:: TASK STATEMENT ::
From the data that follows, print exactly the lines starting at the one containing "Where should I click to: Select" and ending at the one containing "Toggle the Full-time"; include both of them and nothing more.

:: DATA TO PROCESS ::
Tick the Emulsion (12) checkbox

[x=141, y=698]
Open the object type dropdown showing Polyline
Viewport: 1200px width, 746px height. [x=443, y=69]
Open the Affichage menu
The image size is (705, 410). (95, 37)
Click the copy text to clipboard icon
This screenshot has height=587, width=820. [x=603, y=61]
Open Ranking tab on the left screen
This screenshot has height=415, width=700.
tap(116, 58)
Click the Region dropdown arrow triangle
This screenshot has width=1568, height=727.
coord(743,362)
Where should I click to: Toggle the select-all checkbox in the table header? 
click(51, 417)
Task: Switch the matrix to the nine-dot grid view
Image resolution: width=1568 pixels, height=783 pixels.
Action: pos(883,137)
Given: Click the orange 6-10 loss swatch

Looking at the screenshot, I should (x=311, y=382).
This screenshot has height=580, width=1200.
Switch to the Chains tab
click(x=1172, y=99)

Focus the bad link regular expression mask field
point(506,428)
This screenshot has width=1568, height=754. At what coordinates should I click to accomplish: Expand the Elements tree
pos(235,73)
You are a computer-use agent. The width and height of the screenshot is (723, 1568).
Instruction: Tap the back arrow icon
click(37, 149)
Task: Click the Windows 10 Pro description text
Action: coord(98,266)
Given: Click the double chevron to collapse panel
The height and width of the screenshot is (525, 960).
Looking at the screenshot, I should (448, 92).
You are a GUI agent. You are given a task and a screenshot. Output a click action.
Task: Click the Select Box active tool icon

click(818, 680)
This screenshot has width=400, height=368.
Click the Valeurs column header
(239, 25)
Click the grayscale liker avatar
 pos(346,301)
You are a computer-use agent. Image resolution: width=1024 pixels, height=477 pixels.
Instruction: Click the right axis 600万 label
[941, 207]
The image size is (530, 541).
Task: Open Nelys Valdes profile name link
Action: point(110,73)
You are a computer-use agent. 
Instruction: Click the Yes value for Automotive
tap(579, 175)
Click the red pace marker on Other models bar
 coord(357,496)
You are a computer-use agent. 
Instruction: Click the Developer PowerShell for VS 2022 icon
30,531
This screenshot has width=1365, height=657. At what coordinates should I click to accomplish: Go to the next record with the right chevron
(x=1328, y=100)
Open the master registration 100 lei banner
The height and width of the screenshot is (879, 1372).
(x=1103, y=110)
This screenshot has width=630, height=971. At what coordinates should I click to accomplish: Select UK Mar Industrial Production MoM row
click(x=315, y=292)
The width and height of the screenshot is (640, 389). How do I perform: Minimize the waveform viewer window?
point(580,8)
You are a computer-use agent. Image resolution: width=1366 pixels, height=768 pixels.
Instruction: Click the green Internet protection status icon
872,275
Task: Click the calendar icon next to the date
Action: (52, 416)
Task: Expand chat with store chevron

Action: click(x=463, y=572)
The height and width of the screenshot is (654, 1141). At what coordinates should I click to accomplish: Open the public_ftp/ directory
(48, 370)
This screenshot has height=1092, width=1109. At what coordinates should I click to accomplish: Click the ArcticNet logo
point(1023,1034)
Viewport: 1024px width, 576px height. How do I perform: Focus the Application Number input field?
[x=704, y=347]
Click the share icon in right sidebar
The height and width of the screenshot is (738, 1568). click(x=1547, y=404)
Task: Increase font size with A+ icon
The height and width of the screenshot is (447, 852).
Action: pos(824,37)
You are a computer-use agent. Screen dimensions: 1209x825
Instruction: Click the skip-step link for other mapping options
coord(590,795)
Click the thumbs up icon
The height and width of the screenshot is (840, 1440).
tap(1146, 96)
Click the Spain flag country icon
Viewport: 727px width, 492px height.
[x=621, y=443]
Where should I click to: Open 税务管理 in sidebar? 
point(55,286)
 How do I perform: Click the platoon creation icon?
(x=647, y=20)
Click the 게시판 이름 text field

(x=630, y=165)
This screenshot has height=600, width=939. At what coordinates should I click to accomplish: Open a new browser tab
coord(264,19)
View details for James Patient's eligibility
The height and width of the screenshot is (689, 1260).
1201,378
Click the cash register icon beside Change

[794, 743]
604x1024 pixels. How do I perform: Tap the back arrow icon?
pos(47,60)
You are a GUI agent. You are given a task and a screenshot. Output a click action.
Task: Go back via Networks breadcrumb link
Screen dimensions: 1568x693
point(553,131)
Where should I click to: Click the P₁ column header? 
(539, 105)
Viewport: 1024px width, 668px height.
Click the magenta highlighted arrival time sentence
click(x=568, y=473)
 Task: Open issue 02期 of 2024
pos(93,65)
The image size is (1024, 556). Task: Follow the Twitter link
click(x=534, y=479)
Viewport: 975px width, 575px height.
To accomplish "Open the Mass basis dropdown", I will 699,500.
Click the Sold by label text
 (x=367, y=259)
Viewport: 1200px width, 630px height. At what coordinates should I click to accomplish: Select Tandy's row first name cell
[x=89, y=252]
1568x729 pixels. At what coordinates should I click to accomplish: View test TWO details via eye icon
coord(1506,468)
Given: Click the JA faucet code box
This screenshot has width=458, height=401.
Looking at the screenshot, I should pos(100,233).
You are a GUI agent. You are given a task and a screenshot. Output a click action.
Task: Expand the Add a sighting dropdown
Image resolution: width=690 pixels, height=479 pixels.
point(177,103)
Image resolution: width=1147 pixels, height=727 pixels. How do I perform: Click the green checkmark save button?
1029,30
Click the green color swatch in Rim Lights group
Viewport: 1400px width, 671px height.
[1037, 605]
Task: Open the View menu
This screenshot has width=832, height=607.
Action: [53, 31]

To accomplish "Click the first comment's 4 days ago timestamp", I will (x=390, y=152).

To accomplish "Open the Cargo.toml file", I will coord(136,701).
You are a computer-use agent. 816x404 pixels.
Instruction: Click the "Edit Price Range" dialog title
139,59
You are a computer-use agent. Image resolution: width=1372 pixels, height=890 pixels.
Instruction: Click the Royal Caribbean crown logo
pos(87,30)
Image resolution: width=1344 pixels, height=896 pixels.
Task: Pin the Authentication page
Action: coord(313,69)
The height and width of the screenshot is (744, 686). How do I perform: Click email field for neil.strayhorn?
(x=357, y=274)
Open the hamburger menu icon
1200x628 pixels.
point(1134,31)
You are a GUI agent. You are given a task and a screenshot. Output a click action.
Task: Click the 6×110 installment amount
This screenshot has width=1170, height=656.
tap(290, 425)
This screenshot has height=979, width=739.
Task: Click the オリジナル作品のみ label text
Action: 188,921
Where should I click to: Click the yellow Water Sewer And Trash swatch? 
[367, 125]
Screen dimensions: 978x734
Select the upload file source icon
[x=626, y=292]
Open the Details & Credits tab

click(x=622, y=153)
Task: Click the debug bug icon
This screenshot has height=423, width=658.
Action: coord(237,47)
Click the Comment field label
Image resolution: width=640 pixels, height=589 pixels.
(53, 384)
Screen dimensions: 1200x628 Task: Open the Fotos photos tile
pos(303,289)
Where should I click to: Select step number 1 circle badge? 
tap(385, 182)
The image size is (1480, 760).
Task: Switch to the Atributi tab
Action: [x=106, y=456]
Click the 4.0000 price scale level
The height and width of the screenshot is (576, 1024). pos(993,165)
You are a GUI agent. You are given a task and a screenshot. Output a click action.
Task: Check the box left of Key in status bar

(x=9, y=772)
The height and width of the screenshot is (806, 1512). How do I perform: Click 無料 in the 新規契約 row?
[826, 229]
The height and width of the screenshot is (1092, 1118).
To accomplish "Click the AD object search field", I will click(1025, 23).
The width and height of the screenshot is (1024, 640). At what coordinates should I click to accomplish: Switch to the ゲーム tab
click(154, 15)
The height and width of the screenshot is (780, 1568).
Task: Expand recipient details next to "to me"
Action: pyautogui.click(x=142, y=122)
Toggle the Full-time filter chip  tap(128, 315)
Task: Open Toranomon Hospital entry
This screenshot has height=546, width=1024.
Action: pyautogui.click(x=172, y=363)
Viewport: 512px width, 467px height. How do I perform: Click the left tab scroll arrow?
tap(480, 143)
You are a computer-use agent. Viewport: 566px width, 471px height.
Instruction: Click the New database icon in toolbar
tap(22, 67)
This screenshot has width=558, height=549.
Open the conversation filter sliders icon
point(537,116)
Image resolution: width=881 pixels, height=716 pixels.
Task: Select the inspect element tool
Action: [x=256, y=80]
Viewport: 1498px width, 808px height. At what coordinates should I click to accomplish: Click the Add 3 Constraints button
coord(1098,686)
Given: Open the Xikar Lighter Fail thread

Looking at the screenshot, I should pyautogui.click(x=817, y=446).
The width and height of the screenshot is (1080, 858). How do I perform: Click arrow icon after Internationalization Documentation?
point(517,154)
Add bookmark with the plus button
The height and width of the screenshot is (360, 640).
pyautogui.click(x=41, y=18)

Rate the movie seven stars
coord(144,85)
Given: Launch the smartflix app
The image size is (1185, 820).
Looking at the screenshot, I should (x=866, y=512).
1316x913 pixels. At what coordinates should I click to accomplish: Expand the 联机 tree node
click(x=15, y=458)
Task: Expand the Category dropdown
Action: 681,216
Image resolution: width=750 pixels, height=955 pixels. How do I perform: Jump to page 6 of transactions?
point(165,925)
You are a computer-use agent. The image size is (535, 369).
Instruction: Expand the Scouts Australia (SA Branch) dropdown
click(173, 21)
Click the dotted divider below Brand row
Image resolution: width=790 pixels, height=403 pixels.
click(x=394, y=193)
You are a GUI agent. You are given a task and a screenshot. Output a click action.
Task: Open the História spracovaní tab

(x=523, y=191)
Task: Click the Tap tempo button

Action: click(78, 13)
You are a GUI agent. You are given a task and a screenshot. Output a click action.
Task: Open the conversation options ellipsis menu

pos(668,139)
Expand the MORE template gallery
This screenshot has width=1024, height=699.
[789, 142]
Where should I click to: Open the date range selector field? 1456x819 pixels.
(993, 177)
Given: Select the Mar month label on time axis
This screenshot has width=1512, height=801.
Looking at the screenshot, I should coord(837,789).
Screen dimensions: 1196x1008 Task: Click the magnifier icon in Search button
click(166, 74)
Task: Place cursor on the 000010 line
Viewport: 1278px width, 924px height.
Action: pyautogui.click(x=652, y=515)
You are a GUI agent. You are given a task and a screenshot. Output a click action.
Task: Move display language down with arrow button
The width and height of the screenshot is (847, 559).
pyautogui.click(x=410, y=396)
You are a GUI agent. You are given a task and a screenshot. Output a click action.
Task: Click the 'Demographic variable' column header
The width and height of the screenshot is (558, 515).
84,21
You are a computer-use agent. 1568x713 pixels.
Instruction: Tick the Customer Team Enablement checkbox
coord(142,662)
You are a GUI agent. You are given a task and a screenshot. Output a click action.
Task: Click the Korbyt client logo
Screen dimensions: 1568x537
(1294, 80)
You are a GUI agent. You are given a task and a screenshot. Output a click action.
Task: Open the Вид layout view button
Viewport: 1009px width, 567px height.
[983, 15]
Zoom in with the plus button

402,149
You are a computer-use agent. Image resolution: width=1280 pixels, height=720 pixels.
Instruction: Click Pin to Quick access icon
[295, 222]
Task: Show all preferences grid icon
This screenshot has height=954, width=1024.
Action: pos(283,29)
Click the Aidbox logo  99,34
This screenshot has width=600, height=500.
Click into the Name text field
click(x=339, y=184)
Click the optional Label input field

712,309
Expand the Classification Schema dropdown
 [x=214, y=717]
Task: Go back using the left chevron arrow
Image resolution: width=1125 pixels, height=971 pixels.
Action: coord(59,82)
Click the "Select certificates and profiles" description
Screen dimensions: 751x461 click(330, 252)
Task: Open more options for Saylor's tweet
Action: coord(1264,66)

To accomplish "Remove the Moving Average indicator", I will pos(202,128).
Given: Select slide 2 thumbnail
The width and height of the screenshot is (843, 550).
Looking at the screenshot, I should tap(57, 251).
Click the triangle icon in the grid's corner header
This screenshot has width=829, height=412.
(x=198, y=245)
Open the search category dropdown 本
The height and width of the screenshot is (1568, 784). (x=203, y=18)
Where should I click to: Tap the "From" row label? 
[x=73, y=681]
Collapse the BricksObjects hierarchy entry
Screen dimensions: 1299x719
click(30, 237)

:: TASK RESULT ::
Where should I click to: Select step number 1 circle badge? 
tap(385, 182)
The image size is (1480, 760).
Task: Switch to the Atributi tab
Action: [x=106, y=456]
Click the 4.0000 price scale level
The height and width of the screenshot is (576, 1024). pos(993,165)
You are a GUI agent. You are given a task and a screenshot. Output a click action.
Task: Check the box left of Key in status bar

(x=9, y=772)
The height and width of the screenshot is (806, 1512). How do I perform: Click 無料 in the 新規契約 row?
[826, 229]
The height and width of the screenshot is (1092, 1118).
To accomplish "Click the AD object search field", I will click(1025, 23).
The width and height of the screenshot is (1024, 640). At what coordinates should I click to accomplish: Switch to the ゲーム tab
click(154, 15)
The height and width of the screenshot is (780, 1568).
Task: Expand recipient details next to "to me"
Action: pyautogui.click(x=142, y=122)
Toggle the Full-time filter chip  tap(128, 315)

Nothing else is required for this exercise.